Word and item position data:
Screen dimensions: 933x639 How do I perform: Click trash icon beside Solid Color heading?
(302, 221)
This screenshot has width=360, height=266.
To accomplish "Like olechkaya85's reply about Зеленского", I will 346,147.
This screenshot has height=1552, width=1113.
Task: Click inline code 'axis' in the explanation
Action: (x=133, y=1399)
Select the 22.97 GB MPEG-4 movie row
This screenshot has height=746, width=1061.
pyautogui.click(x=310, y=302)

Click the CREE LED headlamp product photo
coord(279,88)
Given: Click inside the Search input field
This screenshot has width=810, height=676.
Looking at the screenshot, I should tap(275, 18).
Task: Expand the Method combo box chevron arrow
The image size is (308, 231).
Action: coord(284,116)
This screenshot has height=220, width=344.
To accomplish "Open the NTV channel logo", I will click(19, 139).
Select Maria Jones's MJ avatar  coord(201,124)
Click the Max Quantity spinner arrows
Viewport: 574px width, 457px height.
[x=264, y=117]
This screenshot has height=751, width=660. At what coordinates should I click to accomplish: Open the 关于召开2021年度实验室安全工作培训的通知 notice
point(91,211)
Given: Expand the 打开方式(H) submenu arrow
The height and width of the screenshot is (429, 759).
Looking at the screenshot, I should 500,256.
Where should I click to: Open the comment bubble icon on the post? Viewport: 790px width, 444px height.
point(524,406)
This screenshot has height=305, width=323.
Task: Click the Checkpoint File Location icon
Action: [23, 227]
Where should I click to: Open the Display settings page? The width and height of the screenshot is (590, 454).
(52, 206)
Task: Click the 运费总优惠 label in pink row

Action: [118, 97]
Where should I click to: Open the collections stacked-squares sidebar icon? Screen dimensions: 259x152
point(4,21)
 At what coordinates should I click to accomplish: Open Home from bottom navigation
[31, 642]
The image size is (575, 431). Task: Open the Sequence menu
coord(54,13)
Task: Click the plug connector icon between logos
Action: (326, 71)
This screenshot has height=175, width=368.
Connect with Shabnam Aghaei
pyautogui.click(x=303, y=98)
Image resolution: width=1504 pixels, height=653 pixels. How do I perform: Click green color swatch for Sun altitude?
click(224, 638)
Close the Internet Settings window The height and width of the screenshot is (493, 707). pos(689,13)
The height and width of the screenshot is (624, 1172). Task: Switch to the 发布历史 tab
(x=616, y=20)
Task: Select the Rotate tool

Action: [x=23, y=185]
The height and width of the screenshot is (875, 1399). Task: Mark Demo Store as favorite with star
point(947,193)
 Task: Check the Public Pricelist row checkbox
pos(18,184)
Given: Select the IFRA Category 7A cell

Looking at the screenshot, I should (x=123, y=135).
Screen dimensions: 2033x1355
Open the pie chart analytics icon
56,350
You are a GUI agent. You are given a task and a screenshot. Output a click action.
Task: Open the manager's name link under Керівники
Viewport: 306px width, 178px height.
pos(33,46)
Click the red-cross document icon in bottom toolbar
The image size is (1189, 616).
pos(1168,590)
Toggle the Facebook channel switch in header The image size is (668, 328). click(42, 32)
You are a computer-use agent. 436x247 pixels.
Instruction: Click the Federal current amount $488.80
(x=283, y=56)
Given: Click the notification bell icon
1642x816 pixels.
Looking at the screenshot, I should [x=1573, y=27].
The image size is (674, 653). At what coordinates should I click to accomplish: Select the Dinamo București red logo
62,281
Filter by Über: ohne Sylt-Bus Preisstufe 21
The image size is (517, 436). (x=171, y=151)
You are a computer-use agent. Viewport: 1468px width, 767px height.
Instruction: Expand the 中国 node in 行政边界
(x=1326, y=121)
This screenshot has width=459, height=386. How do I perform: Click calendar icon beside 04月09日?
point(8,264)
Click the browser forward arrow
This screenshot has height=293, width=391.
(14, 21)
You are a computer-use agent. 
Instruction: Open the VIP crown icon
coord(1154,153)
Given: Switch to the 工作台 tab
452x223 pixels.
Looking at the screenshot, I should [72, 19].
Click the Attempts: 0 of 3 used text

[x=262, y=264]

* TASK DETAILS *
Which lines of the records above contain the string "what"? Pick out and copy each of them, treating uppercase and lowercase letters as different.

* FINAL RESULT *
This screenshot has height=751, width=660. At what coordinates should I click to accomplish: Open the 关于召开2021年度实验室安全工作培训的通知 notice
 At what coordinates should I click to accomplish: Open Home from bottom navigation
The image size is (674, 653). At what coordinates should I click to accomplish: Select the Dinamo București red logo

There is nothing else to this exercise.